Putting it all together, the final answer is: $y - 5\ln|y+3| = x - 5\ln|x+4| + C$.

Alternative answer

Answer: $y - 5 \ln|y + 3| = x - 5 \ln|x + 4| + C$ Explain
This is a question about figuring out the relationship between two changing things (like how 'y' changes with 'x'), often called a differential equation.

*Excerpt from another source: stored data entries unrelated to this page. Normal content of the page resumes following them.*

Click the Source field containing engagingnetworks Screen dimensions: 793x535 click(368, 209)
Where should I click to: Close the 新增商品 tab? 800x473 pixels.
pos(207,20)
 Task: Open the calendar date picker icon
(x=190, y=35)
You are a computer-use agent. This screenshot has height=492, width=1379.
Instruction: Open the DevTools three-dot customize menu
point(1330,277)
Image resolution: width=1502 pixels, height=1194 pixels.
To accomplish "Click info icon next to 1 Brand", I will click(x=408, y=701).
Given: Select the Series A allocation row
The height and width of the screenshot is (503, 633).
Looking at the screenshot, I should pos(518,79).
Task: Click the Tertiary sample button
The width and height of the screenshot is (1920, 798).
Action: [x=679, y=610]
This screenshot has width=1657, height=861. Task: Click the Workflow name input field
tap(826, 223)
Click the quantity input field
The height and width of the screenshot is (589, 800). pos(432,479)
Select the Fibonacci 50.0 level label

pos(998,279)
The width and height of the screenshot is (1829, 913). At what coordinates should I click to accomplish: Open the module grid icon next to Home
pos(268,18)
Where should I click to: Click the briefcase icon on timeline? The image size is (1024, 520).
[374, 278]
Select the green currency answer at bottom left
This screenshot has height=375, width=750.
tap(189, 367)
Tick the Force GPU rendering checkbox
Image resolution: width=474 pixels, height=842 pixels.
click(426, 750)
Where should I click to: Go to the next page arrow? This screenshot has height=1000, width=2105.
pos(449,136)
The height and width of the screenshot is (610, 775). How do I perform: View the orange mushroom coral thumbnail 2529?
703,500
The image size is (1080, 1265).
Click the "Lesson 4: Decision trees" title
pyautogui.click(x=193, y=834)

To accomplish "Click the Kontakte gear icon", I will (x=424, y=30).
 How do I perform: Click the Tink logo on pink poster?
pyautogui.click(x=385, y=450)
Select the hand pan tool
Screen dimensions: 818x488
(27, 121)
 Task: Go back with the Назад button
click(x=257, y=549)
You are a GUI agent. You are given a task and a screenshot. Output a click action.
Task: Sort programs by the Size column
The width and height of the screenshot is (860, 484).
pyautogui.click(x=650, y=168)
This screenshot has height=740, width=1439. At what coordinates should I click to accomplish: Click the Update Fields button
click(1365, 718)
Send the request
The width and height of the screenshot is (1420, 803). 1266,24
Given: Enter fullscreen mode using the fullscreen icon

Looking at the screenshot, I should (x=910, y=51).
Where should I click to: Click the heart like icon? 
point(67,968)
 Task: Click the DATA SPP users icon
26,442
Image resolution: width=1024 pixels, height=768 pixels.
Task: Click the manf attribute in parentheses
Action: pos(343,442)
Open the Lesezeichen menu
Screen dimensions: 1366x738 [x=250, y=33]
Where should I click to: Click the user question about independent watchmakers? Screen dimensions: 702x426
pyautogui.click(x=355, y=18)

We use grouping and a special "undoing" step to solve it. . The solving step is:

1. **Group the terms**: First, I noticed that the expressions on both sides of the equation looked like they could be grouped.
* On the left side: $xy-2x+4y-8$. I saw that I could pull out an 'x' from the first two terms: $x(y-2)$. And then, I saw that I could pull out a '4' from the next two terms: $4(y-2)$. Wow, both parts had $(y-2)$! So, I grouped them as $(x+4)(y-2)$.
* On the right side: $xy+3x-y-3$. I did the same trick! Pulled out an 'x' from the first two: $x(y+3)$. Then I pulled out a '-1' from the last two: $-1(y+3)$. Look, both had $(y+3)$! So, that became $(x-1)(y+3)$.

2. **Separate the variables**: Now the equation looked much neater: $(x+4)(y-2)dy = (x-1)(y+3)dx$. My goal was to get all the 'y' stuff with 'dy' on one side and all the 'x' stuff with 'dx' on the other. It's like sorting toys – all the cars go in one bin, all the blocks in another!
* To do this, I divided both sides by $(y+3)$ and by $(x+4)$.
* This gave me: $\frac{(y-2)}{(y+3)} dy = \frac{(x-1)}{(x+4)} dx$.

3. **Simplify the fractions**: Before the "undoing" step, these fractions looked a little tricky. I made them simpler by thinking about how close the numerator was to the denominator.
* For $\frac{(y-2)}{(y+3)}$, I thought of $(y-2)$ as $(y+3-5)$. So, $\frac{(y+3-5)}{(y+3)}$ is the same as $\frac{(y+3)}{(y+3)} - \frac{5}{(y+3)}$, which simplifies to $1 - \frac{5}{(y+3)}$.
* I did the exact same thing for the 'x' side: $\frac{(x-1)}{(x+4)}$ became $1 - \frac{5}{(x+4)}$.

4. **The "Undoing" Step (Integration)**: Now, our equation is $ (1 - \frac{5}{y+3}) dy = (1 - \frac{5}{x+4}) dx $. When we have 'dy' and 'dx', it means we're looking at how things are *changing*. To find what the *original* thing was, we do a special "undoing" operation called integration.
* The "undoing" of '1' (with respect to 'y') is just 'y'. And for 'x', it's 'x'.
* The "undoing" of $\frac{5}{(y+3)}$ is $5$ times a special function called the natural logarithm, written as $\ln|y+3|$. (The vertical lines mean "absolute value," just to be sure we don't take the log of a negative number!) Same for the 'x' side.
* Remember, when we "undo," we always have to add a constant 'C' because we don't know the exact starting point.

5. **Write the Solution**: Putting it all together, the "undone" equation is:
$y - 5 \ln|y + 3| = x - 5 \ln|x + 4| + C$

And there you have it! It's like solving a puzzle by breaking it into smaller, friendlier pieces!